Answer: $\frac{1}{2 \ln 2}$ or $\frac{1}{\ln 4}$ Explain
This is a question about <finding antiderivatives using substitution>. The solving step is:

Hey everyone! This problem looks a little tricky at first glance, but it's super fun once you find the "secret ingredient"! It's like a puzzle where we have to find a good 'u' to make everything simpler.

1. **Spotting the pattern**: I see `ln x` and `1/x` in the problem. I remember from my calculus class that the derivative of `ln x` is `1/x`! That's a huge hint! So, let's pick `u = ln x`.

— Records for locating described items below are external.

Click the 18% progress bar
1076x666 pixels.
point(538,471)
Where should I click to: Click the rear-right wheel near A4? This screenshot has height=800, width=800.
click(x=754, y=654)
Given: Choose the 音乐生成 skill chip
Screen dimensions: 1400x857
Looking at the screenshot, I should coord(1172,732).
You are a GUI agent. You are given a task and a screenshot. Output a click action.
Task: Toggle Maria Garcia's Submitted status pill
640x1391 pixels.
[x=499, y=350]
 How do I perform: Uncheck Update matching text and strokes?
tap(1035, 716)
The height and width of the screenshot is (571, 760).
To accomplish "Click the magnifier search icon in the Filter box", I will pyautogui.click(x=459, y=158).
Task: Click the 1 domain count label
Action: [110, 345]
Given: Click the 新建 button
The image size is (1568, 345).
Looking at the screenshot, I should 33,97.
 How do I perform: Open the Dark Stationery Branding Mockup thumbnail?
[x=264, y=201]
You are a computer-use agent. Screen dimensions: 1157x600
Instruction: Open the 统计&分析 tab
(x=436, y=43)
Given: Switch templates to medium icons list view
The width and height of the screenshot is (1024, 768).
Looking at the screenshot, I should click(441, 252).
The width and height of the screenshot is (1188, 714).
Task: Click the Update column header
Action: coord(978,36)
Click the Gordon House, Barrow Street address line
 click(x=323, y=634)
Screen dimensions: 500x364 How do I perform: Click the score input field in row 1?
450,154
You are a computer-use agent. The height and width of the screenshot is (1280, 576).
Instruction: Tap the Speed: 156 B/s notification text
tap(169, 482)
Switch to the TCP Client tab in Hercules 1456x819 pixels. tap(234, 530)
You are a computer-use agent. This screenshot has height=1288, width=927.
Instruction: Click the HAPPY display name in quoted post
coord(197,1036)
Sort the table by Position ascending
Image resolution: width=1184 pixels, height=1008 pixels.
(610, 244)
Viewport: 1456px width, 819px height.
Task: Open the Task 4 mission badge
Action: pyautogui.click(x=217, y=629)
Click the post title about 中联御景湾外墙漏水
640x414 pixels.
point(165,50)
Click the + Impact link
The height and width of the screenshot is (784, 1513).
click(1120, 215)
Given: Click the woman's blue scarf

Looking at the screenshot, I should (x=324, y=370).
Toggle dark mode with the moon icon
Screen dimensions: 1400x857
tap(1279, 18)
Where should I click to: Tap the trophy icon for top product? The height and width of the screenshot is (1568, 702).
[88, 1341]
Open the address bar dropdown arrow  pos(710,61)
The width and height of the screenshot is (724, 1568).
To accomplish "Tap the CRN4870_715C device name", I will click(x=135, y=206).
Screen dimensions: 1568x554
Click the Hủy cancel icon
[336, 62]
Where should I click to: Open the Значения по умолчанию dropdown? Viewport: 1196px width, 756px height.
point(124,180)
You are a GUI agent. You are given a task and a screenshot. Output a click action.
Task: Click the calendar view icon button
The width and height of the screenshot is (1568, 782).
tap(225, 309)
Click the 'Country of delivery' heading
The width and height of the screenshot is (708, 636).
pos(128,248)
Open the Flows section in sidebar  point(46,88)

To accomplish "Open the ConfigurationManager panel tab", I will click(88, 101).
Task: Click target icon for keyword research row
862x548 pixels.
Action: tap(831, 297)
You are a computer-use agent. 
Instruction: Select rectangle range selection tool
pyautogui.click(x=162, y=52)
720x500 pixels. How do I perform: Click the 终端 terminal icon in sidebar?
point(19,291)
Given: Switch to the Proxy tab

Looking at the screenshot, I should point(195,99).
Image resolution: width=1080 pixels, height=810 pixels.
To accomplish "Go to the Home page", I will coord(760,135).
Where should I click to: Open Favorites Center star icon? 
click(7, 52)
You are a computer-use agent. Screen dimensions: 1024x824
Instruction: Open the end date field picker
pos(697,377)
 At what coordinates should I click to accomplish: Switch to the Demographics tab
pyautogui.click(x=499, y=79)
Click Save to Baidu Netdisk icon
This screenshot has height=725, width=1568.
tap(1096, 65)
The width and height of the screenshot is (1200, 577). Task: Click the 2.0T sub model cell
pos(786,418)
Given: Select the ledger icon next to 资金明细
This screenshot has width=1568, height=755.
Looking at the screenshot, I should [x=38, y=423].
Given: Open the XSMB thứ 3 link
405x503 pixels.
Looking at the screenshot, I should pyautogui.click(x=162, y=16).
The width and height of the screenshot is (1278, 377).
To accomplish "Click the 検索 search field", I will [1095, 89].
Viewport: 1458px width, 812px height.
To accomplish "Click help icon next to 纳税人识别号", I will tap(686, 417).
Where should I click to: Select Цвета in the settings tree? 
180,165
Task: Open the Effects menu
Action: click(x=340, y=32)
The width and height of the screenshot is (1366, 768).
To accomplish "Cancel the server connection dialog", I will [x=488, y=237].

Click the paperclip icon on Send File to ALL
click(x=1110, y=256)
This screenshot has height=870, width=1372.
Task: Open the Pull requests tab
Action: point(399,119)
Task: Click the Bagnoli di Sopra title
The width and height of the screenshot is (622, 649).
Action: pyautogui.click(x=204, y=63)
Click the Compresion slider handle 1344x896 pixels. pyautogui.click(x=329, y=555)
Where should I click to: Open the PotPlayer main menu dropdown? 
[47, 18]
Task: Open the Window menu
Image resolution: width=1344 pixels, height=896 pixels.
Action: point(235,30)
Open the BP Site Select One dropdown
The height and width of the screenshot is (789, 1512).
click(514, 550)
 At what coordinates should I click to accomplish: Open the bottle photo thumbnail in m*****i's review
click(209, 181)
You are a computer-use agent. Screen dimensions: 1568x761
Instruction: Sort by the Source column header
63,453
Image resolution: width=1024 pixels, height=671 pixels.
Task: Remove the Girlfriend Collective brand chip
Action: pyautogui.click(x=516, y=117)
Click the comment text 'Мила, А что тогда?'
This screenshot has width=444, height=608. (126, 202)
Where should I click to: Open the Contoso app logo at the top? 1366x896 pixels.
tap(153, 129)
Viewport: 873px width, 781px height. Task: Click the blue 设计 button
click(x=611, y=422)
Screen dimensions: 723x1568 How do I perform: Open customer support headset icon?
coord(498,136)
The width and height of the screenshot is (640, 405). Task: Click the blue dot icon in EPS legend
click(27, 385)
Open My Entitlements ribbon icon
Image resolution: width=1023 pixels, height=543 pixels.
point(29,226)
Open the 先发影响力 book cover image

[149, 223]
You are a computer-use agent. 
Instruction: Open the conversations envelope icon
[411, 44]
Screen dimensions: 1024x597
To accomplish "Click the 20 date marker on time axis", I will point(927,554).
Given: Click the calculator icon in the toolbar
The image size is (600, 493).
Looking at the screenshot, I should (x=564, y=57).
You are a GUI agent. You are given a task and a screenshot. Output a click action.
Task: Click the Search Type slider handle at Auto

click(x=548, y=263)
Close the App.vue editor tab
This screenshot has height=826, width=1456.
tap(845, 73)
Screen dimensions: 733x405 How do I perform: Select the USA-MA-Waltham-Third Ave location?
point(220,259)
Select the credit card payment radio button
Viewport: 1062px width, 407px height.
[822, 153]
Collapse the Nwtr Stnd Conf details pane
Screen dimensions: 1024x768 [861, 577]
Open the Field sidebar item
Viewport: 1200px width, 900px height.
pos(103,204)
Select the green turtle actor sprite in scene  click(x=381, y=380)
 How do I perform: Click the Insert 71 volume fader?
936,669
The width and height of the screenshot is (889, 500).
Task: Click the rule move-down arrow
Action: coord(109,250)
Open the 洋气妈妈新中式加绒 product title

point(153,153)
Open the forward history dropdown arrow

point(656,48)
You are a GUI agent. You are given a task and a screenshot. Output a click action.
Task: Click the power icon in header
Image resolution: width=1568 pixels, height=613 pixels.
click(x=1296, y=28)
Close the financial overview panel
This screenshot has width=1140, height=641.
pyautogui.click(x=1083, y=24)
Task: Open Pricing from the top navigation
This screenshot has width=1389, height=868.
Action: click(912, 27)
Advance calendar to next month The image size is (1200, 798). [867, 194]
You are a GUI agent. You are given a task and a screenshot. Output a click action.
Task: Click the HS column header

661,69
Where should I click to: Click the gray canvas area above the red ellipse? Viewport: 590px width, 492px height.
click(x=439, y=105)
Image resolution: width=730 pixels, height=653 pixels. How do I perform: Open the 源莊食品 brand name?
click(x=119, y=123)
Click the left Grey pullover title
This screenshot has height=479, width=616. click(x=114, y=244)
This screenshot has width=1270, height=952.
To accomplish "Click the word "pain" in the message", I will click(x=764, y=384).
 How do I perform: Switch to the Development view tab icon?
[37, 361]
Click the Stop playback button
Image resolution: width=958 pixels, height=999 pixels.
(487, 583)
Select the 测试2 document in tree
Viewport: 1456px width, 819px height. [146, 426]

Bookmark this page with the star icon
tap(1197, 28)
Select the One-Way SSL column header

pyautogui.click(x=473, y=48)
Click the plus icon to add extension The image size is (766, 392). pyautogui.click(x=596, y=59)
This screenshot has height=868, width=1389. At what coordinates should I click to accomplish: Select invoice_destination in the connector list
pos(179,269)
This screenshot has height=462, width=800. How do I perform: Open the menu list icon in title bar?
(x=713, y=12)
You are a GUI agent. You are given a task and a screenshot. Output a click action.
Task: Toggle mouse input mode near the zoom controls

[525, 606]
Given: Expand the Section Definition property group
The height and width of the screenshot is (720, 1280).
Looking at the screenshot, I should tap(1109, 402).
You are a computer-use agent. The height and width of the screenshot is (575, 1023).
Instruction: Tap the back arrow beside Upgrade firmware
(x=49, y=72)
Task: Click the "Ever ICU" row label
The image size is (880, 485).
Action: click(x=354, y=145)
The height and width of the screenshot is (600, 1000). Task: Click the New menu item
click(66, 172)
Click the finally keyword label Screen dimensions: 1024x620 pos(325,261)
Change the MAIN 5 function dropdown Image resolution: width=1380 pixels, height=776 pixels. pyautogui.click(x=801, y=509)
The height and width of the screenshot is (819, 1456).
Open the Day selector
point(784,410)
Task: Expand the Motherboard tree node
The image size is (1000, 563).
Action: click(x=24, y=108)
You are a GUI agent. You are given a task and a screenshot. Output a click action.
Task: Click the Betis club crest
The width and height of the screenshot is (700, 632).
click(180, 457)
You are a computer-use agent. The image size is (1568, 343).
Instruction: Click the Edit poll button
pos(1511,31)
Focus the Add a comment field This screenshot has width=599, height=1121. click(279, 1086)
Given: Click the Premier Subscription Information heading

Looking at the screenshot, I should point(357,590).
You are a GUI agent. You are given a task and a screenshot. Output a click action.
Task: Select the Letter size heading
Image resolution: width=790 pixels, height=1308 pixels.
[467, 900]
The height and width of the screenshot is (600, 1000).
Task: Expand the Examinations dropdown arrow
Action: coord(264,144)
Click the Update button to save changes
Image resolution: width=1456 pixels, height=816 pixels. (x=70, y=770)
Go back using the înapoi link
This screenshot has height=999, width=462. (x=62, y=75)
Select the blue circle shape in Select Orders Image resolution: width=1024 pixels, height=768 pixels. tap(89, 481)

2. **Finding `du`**: If `u = ln x`, then when we take its derivative, `du = (1/x) dx`. Look at that! We have `(1/x) dx` right there in our original problem: `dx / (x * (ln x)^2)` is the same as `(1 / (ln x)^2) * (1/x) dx`. Perfect match!

3. **Changing the 'boundaries'**: Since we're changing from `x` to `u`, we also need to change the numbers at the top and bottom of the integral (we call them limits!).
* When `x` is the bottom number, `2`, then `u` will be `ln 2`.
* When `x` is the top number, `4`, then `u` will be `ln 4`.

4. **Rewriting the integral**: Now let's put our `u` and `du` into the integral:
* The integral becomes `∫ from ln 2 to ln 4 of (1 / u^2) du`. See how much simpler that looks?

5. **Solving the new integral**: We know that `1/u^2` is the same as `u^(-2)`. To integrate `u` raised to a power, we just add 1 to the power and divide by the new power.
* So, `∫ u^(-2) du` becomes `u^(-1) / (-1)`, which is `-1/u`.

6. **Plugging in the new boundaries**: Now we take our answer `(-1/u)` and plug in our `u` boundaries (`ln 4` and `ln 2`). Remember, it's (value at the top boundary) minus (value at the bottom boundary).
* `(-1 / ln 4) - (-1 / ln 2)`
* This simplifies to `(-1 / ln 4) + (1 / ln 2)`

7. **Making it super neat (optional, but I love making things look clean!)**:
* We can write it as `(1 / ln 2) - (1 / ln 4)`.
* I remember that `ln 4` is the same as `ln (2^2)`, and using log rules, that's `2 * ln 2`.
* So, we have `(1 / ln 2) - (1 / (2 * ln 2))`.
* To subtract these fractions, we need a common denominator, which is `2 * ln 2`.
* `(2 / (2 * ln 2)) - (1 / (2 * ln 2))`
* And finally, `(2 - 1) / (2 * ln 2) = 1 / (2 * ln 2)`.
* You could also write this as `1 / ln(2^2)`, which is `1 / ln 4`. Both are great answers!